Lost an ext3 filesystem

These days, something happened to one of my external USB drives that I so far only knew from ReiserFS (which I since called ReisswolFS, German word play on “shredder” …). But, it’s not ext3 which I blame.

Short story what happened:

Resumed the system from ‘suspend’.
I copied some files onto the first file system.
I copied the same files to a second external disk (dual backup…)
I copied some files from the first disk, which caused an access-beyond-end-of-disk, mounting the filesystem read only
Unmounted the filesystem, started e2fsck
Started copying the files from the secondary filesystem
Got the same error on the second disk.
Cancelled e2fsck doing more damage to the first disk.
Shutdown and reboot
Memcheck, three iterations. Nothing.
Checked second disk, no errors in filesystem (!), copied the files I had issues accessing just fine.
Filesystem on disk #1 seriously trashed.
Had ext2fsck try to recover filesystem on disk #1
Pretty much all data on disk #1 is now in lost+found, it seems as if all major folders were corrupted. Lots of corrupted file entries (character devices with random permissions and numbers) there, too.

What I will do now:

Reformat disk #1, and restore it from the other backup (Extra backup for teh win! I also have a 3rd copy of about 2 months ago off-site)
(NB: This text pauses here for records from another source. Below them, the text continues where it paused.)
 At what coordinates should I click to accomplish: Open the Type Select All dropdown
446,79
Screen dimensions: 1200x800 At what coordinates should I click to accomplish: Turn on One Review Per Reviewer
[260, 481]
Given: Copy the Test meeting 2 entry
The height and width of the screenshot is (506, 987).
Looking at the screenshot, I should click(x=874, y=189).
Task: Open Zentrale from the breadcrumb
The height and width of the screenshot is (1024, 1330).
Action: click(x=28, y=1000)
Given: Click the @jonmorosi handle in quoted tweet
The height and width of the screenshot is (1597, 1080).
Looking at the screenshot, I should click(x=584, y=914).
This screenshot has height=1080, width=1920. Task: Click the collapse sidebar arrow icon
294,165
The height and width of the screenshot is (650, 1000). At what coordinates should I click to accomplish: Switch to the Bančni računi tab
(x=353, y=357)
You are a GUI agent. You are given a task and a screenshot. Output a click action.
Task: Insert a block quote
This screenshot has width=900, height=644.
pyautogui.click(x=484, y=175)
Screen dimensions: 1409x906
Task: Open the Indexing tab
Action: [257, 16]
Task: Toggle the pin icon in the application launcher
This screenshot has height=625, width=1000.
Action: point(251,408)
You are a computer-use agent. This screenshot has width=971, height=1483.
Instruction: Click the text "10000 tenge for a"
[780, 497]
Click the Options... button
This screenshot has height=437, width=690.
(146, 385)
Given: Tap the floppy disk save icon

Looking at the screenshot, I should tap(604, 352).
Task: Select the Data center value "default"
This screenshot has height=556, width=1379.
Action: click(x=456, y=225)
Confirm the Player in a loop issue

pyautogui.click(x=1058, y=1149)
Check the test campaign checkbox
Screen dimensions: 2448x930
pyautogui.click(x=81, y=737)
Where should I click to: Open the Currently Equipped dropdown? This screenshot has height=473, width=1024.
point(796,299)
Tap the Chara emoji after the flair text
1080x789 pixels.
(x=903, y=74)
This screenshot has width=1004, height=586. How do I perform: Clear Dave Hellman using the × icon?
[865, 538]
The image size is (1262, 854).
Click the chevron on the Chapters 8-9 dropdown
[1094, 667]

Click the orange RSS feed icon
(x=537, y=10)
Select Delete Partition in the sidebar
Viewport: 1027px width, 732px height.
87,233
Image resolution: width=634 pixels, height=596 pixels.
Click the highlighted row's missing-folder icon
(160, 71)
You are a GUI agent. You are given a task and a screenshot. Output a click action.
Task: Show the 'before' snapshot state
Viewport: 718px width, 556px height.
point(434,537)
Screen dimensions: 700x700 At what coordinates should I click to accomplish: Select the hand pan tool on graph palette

As you can see, something was wrong with the system, not with the file system.

I have a strong suspect to have caused this. In case you wondered why I included “resumed from suspend” above: I’ve been having system stability issues with resume ever since upgrading to the Intel driver 2.9.0 and KMS (Debian unstable+testing) with kernels up to 2.6.31. In about 1 out of 5 resumes, I get a Xorg or system lockup after anything from 1 to 60 minutes. Sometimes I also experience video corruption after a few minutes, trashing some terminal emulation until the next redraw. Just before writing this email I had a typical lockup: when scrolling the terminal emulator. This has been a typical trigger for lockups. On contrast I havn’t seen any such crashes (or screen corruption) on a fresh boot.

Freedesktop bug reporting the same issue closed as “not our bug, blame it on the kernel”.

Note that 2.6.32 release candidate Changelog contain many changes for the intel DRI kernel driver. So the bug might already be fixed in the RC kernels.

Same report in Kernel Bugzilla is still ‘NEW’ though.

Related bug report in Debian, blaming it on KMS.

[Update: I’ve disabled KMS and upgraded to 2.6.32-rc8 and not had such a crash since. But I can’t pinpoint it to one or the other yet.]

[Update: just tried another external harddisk …

[305032.148616] EXT3-fs: mounted filesystem with ordered data mode.
[305066.061708] usb 1-8.3.3: reset high speed USB device using ehci_hcd and address 27
[305081.132471] usb 1-8.3.3: device descriptor read/64, error -110
...
[305147.468857] sd 4:0:0:0: Device offlined - not ready after error recovery
[305147.468880] sd 4:0:0:0: [sdb] Unhandled error code
[305147.468886] sd 4:0:0:0: [sdb] Result: hostbyte=DID_ABORT driverbyte=DRIVER_OK
...
[305147.473500] WARNING: at /build/buildd-linux-2.6_2.6.32~rc8-1~experimental.1-i386-g1b8iG/linux-2.6-2.6.32~rc8/debian/build/source_i386_none/fs/buffer.c:1159 mark_buffer_dirty+0x20/0x7a()

It seems as if the USB disk stack still doesn’t really survive suspends? Let me try on a fresh boot later on.